▸ DATA SUPPLIED
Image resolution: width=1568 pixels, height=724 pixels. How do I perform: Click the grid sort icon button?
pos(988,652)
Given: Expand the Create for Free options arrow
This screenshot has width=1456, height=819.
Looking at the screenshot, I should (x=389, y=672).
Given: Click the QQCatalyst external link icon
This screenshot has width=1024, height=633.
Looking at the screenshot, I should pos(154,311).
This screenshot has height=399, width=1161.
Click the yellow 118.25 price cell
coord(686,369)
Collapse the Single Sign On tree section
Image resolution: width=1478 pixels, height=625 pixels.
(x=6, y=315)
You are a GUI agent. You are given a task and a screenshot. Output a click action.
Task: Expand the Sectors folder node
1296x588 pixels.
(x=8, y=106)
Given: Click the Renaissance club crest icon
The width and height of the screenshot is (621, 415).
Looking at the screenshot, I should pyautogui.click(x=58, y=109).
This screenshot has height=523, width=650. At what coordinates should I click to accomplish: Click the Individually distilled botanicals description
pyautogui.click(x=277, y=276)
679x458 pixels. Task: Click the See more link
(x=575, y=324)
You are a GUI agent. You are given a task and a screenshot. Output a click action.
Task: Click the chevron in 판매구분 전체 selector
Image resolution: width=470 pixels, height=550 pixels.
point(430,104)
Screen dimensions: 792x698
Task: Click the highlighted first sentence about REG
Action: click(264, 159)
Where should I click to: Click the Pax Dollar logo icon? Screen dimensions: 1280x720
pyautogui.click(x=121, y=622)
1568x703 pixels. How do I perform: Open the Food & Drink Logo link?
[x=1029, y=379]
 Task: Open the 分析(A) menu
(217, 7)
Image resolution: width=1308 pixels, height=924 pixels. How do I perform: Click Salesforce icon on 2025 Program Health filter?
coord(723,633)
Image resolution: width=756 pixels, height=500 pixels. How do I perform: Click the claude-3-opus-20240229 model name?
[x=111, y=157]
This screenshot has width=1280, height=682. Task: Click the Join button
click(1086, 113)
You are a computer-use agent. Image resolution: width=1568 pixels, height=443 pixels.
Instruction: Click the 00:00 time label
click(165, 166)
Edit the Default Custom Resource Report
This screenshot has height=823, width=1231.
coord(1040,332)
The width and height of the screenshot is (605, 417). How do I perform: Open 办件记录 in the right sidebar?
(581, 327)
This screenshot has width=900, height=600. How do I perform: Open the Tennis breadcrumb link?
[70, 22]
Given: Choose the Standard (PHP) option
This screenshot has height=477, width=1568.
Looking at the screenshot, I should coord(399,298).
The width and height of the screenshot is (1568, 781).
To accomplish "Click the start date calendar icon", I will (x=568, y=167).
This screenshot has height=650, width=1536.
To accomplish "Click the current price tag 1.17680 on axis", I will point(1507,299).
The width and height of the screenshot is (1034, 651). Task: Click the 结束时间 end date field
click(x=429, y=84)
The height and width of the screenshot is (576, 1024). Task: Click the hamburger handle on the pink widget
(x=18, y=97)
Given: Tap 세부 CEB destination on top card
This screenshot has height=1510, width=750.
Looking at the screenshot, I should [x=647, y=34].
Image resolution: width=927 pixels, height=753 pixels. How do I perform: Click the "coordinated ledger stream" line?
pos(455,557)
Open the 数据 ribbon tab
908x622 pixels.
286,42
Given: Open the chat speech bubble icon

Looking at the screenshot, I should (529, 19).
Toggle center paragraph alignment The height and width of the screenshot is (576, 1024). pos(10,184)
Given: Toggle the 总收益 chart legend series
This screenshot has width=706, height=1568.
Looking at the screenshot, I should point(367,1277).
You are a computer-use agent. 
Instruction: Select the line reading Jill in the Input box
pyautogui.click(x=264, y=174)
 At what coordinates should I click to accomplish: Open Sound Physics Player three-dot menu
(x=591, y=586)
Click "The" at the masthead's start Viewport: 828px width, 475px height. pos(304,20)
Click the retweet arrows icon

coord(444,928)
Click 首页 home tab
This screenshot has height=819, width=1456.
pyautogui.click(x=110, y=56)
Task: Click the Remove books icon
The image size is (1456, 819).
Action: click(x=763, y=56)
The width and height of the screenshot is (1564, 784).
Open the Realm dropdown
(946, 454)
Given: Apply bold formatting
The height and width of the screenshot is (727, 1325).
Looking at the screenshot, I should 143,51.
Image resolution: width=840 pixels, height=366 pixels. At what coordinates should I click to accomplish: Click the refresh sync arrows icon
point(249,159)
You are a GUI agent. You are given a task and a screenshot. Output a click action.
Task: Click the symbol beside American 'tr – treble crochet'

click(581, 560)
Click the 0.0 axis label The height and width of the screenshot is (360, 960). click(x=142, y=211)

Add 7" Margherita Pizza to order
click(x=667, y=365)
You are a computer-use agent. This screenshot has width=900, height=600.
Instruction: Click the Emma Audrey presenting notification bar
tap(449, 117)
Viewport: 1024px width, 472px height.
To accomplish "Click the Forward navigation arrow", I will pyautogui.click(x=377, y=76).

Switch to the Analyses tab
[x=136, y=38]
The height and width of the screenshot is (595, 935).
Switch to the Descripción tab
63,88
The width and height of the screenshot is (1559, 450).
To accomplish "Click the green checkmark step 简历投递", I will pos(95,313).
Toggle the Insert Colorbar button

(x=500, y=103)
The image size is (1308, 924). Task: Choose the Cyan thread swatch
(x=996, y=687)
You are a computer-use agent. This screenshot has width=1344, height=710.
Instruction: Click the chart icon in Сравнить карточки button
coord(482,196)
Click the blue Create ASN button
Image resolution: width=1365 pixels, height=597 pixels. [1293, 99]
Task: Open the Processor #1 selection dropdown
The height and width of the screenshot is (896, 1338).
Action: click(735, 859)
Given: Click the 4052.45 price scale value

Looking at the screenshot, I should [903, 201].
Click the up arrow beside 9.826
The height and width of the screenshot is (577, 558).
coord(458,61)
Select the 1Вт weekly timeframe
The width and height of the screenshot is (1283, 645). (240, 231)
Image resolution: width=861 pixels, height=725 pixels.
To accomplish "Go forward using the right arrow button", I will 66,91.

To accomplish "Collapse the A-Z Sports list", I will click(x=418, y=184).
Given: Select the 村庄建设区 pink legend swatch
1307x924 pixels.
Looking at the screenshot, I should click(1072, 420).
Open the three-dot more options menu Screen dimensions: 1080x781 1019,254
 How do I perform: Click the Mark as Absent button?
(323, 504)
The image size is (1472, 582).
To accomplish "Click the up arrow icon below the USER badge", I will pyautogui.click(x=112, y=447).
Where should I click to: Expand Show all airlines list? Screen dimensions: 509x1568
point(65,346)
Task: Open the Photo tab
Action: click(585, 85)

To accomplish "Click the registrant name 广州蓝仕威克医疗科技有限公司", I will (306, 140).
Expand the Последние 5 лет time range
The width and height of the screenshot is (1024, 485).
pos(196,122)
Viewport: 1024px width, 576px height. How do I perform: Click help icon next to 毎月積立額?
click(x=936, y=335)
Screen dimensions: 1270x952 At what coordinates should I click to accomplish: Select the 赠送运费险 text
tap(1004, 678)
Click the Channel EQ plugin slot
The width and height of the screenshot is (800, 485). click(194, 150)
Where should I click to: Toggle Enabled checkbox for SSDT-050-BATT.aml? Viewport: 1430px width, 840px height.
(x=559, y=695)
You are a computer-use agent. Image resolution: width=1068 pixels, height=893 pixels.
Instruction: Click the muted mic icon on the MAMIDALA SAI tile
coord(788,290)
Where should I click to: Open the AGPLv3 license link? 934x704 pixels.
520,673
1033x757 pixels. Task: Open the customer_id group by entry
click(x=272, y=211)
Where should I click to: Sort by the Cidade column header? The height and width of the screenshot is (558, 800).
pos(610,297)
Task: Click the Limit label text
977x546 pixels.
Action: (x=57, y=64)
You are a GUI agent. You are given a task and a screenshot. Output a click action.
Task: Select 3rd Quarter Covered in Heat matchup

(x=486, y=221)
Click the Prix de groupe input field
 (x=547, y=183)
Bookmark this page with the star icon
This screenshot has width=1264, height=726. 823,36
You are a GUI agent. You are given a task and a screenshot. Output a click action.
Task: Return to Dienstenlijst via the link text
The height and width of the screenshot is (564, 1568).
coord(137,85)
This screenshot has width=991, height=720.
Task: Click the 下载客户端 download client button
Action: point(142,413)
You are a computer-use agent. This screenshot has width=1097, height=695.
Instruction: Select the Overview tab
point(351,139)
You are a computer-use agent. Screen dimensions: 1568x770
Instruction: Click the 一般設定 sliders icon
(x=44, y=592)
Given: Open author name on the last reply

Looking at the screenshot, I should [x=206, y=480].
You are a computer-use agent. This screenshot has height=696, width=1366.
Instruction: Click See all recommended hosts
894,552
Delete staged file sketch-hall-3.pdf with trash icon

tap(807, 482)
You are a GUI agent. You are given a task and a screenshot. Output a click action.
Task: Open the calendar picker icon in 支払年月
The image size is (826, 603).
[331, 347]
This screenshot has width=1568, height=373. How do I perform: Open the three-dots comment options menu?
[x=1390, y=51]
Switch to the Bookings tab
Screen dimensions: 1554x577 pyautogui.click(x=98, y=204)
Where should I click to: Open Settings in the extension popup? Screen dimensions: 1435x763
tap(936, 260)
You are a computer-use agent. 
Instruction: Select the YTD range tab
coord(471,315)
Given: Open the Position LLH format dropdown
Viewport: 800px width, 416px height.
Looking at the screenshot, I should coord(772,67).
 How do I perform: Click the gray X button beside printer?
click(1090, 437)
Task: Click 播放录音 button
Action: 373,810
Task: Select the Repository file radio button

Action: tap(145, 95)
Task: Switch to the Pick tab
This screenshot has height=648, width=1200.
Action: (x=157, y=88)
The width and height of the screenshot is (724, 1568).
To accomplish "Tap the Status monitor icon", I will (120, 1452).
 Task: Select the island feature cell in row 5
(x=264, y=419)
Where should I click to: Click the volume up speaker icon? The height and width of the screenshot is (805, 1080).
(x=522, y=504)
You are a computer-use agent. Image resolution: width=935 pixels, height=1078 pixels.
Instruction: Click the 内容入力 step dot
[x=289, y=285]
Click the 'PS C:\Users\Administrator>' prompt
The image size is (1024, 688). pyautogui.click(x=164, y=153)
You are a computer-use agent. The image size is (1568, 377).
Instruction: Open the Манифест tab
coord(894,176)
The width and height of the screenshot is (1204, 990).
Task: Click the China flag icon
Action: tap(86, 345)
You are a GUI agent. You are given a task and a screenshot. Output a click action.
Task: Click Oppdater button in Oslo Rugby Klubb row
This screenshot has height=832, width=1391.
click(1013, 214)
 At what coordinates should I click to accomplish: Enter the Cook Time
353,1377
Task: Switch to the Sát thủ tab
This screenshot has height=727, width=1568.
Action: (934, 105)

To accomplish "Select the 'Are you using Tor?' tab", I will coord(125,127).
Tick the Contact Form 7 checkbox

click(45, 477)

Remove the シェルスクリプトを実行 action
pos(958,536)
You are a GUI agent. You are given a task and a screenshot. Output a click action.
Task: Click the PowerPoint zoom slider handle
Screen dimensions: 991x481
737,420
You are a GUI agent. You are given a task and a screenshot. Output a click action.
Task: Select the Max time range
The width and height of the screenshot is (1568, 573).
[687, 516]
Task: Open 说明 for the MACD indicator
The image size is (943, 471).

▸ PROBLEM DESCRIPTION
Set down exactly the lines above, from the one containing "Screen dimensions: 991x481" to the final line of the material, with both ends kept and no other lines.

▸ TASK OUTPUT
Screen dimensions: 991x481
737,420
You are a GUI agent. You are given a task and a screenshot. Output a click action.
Task: Select the Max time range
The width and height of the screenshot is (1568, 573).
[687, 516]
Task: Open 说明 for the MACD indicator
The image size is (943, 471).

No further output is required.